Task statement:
Rewrite the data starting at the line that has "Given: Click green" and stopping after the line that has "[x=258, y=84]", changing "heading" to "header" and keeping everything else unchanged.

[Click-target data]
-*-
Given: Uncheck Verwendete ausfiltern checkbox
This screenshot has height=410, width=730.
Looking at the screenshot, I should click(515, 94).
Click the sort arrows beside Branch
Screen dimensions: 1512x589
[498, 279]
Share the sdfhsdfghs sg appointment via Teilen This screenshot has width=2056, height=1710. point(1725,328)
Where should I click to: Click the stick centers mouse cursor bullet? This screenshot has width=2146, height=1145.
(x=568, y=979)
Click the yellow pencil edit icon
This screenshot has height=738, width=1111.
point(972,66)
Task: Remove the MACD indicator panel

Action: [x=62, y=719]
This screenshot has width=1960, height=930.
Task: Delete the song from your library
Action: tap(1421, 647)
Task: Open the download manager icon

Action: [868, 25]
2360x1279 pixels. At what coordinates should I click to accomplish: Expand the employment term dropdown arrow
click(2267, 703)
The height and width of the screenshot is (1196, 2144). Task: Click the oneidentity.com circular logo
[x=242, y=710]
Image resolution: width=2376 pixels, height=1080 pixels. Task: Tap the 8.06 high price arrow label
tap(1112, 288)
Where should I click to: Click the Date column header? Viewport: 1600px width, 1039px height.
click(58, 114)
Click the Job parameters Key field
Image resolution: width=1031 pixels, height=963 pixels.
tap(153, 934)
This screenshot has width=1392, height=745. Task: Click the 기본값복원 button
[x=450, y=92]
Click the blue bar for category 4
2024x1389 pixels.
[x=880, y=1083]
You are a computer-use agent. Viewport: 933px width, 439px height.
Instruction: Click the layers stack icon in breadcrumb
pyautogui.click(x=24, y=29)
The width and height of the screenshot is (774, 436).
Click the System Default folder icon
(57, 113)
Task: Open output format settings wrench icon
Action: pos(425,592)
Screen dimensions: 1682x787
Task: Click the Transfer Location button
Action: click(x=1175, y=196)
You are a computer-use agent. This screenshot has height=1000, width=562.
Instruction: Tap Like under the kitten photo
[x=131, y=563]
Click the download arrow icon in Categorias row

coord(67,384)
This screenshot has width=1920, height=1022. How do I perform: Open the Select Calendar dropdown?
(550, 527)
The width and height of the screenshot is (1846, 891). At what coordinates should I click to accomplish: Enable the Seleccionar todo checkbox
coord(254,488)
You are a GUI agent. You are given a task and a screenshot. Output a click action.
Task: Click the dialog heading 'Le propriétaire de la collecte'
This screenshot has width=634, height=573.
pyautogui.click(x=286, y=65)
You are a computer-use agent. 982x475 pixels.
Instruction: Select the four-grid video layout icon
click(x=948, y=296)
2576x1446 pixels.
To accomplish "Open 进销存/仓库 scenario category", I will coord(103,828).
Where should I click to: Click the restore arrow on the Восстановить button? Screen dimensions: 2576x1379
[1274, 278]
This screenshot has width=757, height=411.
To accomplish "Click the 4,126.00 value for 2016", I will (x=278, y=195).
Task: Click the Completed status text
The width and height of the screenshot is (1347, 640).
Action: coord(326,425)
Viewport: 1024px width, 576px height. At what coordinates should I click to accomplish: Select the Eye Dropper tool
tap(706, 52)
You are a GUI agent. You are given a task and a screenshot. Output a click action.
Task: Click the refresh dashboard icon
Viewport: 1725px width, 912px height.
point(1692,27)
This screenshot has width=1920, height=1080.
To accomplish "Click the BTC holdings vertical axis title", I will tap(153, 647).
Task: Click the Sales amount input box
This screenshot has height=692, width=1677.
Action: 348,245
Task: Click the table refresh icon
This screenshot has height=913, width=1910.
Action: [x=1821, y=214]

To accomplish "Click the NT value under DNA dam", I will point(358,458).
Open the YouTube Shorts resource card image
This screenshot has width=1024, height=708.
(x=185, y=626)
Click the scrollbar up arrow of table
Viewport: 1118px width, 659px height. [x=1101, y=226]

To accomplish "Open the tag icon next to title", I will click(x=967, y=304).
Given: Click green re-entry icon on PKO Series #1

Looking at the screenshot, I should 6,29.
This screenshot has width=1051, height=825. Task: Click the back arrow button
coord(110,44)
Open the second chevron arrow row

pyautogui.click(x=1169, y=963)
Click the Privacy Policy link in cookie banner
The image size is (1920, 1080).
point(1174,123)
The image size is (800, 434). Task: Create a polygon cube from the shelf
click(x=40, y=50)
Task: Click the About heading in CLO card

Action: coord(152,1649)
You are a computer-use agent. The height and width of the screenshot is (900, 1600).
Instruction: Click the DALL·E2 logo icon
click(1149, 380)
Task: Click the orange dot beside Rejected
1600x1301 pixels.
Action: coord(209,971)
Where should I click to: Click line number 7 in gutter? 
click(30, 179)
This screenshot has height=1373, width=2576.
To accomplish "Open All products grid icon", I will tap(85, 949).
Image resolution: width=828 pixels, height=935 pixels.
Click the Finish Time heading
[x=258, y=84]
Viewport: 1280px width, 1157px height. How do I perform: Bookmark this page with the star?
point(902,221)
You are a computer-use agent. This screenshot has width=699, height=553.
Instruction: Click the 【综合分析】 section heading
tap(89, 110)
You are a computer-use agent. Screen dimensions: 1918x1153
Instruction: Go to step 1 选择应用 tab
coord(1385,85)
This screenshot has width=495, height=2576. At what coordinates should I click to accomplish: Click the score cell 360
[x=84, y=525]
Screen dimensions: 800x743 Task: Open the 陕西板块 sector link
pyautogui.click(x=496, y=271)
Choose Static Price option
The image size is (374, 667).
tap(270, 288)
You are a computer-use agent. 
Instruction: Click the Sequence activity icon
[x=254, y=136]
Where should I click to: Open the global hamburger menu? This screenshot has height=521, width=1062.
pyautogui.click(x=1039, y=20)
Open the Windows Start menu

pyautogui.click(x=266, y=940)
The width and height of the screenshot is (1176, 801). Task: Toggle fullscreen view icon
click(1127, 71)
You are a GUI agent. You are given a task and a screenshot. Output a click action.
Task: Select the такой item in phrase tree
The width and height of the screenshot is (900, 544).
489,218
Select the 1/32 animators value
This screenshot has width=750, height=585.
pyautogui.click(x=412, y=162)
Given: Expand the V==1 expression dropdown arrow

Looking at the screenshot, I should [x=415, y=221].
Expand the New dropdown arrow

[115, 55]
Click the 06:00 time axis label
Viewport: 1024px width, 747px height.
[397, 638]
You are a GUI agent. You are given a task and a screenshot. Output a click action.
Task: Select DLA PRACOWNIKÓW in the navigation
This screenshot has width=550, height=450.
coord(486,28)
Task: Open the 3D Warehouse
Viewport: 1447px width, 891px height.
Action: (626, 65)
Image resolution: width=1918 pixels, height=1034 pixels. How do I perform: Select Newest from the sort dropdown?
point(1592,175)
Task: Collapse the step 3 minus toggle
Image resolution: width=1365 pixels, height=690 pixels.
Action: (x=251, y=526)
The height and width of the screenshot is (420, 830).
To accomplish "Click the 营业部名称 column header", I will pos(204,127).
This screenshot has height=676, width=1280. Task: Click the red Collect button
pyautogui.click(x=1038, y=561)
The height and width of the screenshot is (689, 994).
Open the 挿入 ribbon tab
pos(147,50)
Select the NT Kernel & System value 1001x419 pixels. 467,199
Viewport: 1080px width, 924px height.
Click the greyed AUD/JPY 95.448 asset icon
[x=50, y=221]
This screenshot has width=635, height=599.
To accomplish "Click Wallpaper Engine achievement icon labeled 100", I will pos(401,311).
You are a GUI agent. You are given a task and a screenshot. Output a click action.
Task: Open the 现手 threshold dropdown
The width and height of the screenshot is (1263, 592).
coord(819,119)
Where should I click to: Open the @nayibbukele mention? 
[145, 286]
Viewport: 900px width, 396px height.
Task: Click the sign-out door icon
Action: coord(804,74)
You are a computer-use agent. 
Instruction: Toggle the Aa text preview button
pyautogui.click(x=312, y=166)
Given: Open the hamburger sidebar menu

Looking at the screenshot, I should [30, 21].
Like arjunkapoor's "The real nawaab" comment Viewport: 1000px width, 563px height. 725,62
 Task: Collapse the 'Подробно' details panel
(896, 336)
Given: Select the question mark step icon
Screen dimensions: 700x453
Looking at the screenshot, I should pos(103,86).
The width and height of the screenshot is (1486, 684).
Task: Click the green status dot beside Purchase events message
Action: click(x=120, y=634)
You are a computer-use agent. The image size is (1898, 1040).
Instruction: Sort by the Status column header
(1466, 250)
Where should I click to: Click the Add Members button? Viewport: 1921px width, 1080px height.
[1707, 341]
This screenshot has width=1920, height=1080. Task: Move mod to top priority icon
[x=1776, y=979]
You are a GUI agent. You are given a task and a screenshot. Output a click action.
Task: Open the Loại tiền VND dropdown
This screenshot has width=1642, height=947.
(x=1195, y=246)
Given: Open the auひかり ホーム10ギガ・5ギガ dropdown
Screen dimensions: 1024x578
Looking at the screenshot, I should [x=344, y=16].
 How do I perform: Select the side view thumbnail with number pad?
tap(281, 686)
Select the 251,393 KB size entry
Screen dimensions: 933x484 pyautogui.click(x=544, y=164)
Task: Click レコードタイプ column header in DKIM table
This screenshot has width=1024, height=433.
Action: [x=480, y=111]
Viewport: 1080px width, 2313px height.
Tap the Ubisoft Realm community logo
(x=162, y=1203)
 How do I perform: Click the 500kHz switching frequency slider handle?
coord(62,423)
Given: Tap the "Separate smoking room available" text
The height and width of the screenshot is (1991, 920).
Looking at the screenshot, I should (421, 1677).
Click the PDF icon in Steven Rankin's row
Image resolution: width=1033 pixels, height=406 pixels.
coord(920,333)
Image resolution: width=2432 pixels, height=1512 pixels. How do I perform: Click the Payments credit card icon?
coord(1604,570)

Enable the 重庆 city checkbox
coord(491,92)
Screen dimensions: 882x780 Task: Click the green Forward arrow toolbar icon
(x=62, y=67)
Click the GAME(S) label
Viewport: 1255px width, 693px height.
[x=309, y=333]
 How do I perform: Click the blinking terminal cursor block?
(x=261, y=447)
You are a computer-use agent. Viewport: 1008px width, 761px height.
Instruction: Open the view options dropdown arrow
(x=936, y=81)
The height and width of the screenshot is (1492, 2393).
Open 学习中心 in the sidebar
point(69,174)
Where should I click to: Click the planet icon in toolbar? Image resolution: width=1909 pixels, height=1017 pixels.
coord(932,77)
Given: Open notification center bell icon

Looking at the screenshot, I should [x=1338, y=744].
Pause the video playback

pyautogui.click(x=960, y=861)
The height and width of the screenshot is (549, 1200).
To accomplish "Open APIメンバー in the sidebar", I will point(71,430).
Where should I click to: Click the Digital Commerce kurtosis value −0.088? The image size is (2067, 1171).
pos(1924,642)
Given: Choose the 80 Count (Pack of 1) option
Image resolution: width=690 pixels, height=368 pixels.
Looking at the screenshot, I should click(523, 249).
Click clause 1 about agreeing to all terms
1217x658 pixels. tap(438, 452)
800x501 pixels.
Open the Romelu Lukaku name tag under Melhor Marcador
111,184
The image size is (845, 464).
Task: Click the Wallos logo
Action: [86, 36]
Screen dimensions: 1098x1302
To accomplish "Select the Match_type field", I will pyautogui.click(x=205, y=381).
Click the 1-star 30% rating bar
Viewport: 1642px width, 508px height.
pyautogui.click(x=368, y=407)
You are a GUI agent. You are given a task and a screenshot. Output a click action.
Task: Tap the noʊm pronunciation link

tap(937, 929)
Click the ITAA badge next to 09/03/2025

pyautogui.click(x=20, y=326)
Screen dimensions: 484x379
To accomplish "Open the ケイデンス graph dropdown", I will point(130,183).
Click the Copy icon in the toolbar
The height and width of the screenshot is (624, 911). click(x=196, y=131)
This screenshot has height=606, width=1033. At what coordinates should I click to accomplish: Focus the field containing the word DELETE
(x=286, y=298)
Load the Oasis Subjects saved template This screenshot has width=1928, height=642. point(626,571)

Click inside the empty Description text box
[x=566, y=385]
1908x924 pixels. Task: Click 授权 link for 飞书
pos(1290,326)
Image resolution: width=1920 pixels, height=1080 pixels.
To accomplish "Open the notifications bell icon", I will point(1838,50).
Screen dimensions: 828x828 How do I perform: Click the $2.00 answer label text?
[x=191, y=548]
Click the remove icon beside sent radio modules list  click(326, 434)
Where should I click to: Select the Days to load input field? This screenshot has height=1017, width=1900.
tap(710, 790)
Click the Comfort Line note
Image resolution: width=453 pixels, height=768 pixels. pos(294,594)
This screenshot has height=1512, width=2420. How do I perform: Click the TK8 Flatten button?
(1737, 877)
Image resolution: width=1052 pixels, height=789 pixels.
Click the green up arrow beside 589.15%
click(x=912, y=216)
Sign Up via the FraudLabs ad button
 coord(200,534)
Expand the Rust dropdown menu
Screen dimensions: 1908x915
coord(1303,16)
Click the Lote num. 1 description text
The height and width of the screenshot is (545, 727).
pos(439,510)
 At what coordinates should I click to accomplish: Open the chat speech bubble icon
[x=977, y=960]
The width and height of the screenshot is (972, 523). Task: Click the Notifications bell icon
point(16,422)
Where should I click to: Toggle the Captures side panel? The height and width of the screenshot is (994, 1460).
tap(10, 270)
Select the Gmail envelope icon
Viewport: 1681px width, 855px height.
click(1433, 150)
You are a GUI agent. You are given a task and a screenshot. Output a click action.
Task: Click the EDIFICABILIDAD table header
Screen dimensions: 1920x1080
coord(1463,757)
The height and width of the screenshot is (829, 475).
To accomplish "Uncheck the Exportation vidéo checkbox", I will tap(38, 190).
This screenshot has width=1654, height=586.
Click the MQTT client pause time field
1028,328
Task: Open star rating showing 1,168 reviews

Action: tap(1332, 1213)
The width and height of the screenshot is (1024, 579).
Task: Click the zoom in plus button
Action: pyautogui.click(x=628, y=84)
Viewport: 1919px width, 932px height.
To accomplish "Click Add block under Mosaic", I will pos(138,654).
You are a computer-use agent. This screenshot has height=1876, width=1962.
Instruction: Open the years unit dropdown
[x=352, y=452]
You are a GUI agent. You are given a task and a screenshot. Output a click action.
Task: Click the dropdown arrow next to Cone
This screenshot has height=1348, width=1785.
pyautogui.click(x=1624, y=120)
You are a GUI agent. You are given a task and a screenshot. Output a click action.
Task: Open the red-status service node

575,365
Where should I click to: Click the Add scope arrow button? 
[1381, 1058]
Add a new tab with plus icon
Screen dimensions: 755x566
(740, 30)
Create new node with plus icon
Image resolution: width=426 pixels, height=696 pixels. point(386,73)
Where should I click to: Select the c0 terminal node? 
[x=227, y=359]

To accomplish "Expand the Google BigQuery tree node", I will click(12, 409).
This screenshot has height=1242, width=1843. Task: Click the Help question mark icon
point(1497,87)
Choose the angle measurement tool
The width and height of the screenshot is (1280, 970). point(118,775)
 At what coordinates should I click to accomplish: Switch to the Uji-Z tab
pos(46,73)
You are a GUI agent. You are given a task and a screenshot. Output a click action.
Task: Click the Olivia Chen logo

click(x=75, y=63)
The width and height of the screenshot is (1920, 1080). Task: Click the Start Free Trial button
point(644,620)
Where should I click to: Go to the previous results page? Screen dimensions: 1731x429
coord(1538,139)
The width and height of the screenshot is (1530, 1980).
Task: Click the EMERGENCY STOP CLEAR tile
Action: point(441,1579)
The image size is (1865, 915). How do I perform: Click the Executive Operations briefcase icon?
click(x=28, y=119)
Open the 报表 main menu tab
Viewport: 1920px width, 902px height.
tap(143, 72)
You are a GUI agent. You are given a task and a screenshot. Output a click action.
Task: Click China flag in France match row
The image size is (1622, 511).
-*-
The output:
Given: Click green re-entry icon on PKO Series #1

Looking at the screenshot, I should 6,29.
This screenshot has width=1051, height=825. Task: Click the back arrow button
coord(110,44)
Open the second chevron arrow row

pyautogui.click(x=1169, y=963)
Click the Privacy Policy link in cookie banner
The image size is (1920, 1080).
point(1174,123)
The image size is (800, 434). Task: Create a polygon cube from the shelf
click(x=40, y=50)
Task: Click the About header in CLO card

Action: coord(152,1649)
You are a computer-use agent. The height and width of the screenshot is (900, 1600).
Instruction: Click the DALL·E2 logo icon
click(1149, 380)
Task: Click the orange dot beside Rejected
1600x1301 pixels.
Action: coord(209,971)
Where should I click to: Click line number 7 in gutter? 
click(30, 179)
This screenshot has height=1373, width=2576.
To accomplish "Open All products grid icon", I will tap(85, 949).
Image resolution: width=828 pixels, height=935 pixels.
Click the Finish Time header
[x=258, y=84]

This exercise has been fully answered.